Records excerpted from a collection
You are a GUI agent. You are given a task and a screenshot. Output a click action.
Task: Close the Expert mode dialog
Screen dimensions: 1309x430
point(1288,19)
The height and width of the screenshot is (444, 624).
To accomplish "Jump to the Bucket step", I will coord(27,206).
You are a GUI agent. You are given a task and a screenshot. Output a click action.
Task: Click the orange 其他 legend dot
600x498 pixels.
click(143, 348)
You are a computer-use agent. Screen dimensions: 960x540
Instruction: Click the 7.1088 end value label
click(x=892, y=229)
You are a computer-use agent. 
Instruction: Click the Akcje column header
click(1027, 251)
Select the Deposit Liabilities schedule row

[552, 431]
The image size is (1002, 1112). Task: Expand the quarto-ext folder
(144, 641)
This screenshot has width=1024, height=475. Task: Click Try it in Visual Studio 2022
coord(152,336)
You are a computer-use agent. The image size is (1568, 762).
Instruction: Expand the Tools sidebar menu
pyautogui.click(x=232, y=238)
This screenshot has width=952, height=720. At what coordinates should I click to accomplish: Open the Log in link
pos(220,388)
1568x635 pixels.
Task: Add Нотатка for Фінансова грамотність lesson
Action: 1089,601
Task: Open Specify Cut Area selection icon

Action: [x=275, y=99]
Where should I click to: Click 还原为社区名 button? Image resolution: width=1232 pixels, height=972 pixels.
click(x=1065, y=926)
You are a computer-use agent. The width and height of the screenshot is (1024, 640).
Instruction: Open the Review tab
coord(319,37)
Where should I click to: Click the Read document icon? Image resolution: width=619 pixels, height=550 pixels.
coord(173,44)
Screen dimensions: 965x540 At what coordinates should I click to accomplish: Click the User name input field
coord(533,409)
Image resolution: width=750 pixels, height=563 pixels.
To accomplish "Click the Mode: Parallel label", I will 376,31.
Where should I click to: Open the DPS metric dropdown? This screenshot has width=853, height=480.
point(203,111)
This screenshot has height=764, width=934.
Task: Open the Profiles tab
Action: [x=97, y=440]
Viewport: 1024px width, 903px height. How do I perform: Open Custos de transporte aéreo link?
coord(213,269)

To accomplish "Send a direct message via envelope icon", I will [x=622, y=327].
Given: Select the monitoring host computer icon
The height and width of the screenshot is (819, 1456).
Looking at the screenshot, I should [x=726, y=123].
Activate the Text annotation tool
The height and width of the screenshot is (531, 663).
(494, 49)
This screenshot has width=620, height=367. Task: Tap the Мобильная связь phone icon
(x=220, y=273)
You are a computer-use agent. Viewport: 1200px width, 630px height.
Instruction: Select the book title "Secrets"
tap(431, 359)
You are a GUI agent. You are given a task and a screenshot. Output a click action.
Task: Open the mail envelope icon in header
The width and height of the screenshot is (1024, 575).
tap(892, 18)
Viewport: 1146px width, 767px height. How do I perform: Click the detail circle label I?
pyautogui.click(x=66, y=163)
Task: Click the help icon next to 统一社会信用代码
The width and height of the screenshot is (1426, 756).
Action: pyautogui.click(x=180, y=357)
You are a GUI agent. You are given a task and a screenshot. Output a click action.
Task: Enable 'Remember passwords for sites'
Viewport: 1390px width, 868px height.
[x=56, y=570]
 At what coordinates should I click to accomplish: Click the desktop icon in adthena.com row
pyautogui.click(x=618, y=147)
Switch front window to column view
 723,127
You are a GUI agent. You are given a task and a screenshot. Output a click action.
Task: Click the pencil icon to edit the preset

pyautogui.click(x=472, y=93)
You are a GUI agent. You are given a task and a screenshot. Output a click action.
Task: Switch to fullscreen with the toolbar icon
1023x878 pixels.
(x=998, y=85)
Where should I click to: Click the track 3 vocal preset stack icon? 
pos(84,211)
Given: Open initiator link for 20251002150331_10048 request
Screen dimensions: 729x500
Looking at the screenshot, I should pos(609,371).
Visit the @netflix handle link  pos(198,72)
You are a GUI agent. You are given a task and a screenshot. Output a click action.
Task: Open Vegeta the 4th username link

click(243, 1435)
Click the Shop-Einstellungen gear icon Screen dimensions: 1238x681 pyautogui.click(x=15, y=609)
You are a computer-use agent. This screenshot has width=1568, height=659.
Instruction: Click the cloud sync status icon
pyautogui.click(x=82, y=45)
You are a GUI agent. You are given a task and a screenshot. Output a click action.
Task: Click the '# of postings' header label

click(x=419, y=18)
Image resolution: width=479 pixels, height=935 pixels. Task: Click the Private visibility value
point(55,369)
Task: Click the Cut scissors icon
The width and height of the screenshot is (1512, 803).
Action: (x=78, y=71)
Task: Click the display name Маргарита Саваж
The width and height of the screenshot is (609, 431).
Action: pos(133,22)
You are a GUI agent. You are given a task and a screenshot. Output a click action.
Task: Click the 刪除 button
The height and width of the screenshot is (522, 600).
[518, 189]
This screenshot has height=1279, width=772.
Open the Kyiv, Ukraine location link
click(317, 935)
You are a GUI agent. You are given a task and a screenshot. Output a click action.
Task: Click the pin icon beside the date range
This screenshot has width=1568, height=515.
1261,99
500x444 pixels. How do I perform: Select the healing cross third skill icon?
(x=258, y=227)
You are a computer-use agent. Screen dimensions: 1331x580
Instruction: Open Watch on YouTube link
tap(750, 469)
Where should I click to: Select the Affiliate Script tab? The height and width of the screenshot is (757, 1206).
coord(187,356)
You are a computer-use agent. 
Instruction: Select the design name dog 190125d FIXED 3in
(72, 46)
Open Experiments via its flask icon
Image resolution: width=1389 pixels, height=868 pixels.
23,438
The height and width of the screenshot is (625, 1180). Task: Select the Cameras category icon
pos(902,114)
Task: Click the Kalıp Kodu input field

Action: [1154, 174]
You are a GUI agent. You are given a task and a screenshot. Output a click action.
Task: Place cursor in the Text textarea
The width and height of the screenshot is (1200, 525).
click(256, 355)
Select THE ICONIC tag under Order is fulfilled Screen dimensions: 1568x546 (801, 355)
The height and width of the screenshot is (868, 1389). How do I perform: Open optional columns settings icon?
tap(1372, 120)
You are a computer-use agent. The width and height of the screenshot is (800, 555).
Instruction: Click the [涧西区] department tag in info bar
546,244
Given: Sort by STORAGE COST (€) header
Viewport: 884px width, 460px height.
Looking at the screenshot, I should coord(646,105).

• [TASK PROMPT]
Gather each line from the entries above that includes the word "Text".

• [COMPLETED EXERCISE]
Activate the Text annotation tool
Task: Place cursor in the Text textarea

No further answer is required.